** begin Provided data **
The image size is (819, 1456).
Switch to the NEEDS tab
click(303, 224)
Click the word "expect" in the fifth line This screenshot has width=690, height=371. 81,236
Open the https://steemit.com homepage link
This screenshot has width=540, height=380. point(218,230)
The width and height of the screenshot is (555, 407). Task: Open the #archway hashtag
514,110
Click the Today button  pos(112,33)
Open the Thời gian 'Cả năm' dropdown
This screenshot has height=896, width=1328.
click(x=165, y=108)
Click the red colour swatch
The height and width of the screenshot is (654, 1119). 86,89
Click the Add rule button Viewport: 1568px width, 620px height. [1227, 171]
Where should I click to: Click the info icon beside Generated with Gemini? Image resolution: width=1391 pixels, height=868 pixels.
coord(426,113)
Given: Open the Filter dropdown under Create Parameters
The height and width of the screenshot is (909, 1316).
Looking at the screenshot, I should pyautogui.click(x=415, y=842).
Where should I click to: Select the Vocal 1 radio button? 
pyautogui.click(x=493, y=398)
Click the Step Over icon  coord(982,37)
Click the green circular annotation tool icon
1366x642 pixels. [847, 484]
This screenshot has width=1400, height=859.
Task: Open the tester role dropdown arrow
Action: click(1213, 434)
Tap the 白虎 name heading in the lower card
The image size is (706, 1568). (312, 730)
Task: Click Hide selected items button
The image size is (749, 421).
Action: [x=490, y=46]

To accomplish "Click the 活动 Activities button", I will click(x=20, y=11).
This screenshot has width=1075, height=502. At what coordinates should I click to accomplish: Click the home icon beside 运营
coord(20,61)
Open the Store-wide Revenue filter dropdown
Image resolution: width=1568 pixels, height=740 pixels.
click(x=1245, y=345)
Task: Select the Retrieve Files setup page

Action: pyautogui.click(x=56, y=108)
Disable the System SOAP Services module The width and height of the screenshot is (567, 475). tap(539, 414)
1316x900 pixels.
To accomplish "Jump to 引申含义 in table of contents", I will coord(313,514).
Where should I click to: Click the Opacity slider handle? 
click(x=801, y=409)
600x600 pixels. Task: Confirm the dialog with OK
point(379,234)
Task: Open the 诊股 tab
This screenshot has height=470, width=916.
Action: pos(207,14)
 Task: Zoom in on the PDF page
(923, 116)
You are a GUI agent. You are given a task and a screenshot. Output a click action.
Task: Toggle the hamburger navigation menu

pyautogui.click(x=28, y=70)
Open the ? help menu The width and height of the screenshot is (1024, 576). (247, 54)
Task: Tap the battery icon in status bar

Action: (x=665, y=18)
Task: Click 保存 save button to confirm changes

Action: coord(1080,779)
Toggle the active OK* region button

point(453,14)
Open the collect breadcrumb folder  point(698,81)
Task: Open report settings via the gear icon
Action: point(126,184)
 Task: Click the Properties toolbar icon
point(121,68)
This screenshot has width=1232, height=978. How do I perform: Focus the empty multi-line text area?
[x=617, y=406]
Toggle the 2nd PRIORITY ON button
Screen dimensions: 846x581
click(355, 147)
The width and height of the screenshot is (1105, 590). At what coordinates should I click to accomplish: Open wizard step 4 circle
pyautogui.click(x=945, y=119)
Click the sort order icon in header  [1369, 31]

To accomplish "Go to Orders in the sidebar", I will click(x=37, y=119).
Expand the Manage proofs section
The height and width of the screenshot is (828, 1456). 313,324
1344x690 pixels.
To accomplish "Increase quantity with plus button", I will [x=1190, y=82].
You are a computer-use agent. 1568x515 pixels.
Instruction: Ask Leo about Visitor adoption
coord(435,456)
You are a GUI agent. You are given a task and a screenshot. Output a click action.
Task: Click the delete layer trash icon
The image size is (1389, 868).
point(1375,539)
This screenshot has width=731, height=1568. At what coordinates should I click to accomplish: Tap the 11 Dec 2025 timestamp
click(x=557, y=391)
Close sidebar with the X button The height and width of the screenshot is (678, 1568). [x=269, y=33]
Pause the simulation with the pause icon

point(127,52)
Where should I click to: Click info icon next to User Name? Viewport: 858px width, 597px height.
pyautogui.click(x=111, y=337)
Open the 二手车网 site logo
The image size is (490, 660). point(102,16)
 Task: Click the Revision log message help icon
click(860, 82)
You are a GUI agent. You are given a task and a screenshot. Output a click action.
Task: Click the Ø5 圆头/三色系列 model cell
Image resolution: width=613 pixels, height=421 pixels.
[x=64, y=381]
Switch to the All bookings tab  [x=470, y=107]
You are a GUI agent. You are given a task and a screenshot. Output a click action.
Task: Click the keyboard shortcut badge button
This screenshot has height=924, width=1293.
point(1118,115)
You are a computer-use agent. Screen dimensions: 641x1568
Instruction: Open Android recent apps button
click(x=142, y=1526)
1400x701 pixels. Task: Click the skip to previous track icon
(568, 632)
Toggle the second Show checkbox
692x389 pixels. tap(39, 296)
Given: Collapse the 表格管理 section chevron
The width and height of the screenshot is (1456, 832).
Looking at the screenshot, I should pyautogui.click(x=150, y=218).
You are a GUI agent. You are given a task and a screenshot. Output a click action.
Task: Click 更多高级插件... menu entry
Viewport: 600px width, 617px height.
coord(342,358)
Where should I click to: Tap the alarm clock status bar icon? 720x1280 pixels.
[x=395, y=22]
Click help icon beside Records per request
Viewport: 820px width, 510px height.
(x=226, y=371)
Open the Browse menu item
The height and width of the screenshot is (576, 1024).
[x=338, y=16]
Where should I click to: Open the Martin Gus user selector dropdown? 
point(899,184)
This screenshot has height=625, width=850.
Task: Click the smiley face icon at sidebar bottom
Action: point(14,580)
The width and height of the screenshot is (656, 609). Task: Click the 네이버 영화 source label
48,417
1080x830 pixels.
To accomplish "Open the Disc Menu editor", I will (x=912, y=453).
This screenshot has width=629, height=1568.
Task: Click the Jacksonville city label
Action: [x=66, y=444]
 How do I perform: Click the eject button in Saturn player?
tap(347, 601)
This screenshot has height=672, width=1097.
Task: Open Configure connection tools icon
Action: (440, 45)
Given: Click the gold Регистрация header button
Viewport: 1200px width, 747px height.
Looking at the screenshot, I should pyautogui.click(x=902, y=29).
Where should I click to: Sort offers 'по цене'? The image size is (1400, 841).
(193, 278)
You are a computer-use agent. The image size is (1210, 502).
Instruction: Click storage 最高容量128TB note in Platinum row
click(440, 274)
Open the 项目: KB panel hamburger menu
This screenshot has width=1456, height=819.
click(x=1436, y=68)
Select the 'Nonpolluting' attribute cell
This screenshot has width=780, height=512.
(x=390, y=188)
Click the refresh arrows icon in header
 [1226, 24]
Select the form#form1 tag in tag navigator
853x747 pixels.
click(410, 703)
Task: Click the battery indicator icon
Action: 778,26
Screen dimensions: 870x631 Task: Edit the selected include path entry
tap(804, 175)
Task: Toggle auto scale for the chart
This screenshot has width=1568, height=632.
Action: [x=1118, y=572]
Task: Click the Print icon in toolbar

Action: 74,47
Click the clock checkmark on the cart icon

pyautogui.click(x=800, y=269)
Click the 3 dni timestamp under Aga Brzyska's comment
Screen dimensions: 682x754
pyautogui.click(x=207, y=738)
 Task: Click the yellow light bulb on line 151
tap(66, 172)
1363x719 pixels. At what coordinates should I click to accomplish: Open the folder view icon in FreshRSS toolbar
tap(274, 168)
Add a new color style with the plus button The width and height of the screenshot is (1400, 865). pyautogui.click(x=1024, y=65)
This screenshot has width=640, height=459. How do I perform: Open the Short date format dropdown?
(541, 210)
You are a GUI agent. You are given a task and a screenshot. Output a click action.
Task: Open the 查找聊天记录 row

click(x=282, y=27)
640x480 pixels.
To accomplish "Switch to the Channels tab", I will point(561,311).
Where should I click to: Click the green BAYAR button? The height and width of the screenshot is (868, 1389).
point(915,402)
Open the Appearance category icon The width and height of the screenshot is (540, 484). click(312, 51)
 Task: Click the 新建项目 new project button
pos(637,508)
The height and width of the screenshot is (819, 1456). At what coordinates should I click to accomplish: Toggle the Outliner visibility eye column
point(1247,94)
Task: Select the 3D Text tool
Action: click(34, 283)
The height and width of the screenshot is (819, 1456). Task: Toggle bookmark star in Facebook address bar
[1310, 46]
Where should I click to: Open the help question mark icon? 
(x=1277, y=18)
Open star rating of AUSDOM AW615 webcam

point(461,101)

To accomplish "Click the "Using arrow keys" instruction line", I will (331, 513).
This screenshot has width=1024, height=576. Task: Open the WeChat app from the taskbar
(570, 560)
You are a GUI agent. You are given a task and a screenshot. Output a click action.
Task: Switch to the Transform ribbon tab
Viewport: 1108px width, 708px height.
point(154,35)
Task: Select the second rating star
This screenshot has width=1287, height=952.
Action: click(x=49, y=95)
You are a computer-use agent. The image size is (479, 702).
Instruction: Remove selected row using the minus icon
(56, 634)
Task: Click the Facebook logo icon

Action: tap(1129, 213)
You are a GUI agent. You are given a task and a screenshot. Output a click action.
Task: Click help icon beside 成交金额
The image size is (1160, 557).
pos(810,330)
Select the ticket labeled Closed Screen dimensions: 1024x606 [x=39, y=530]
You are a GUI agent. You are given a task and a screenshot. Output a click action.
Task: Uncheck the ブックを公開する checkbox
** end Provided data **
▶ Written task
Could you copy out every line from the very first one down to the line containing "Action: click(1213, 434)", with both of those included, word for word?

▶ Full response
The image size is (819, 1456).
Switch to the NEEDS tab
click(303, 224)
Click the word "expect" in the fifth line This screenshot has width=690, height=371. 81,236
Open the https://steemit.com homepage link
This screenshot has width=540, height=380. point(218,230)
The width and height of the screenshot is (555, 407). Task: Open the #archway hashtag
514,110
Click the Today button  pos(112,33)
Open the Thời gian 'Cả năm' dropdown
This screenshot has height=896, width=1328.
click(x=165, y=108)
Click the red colour swatch
The height and width of the screenshot is (654, 1119). 86,89
Click the Add rule button Viewport: 1568px width, 620px height. [1227, 171]
Where should I click to: Click the info icon beside Generated with Gemini? Image resolution: width=1391 pixels, height=868 pixels.
coord(426,113)
Given: Open the Filter dropdown under Create Parameters
The height and width of the screenshot is (909, 1316).
Looking at the screenshot, I should pyautogui.click(x=415, y=842).
Where should I click to: Select the Vocal 1 radio button? 
pyautogui.click(x=493, y=398)
Click the Step Over icon  coord(982,37)
Click the green circular annotation tool icon
1366x642 pixels. [847, 484]
This screenshot has width=1400, height=859.
Task: Open the tester role dropdown arrow
Action: click(1213, 434)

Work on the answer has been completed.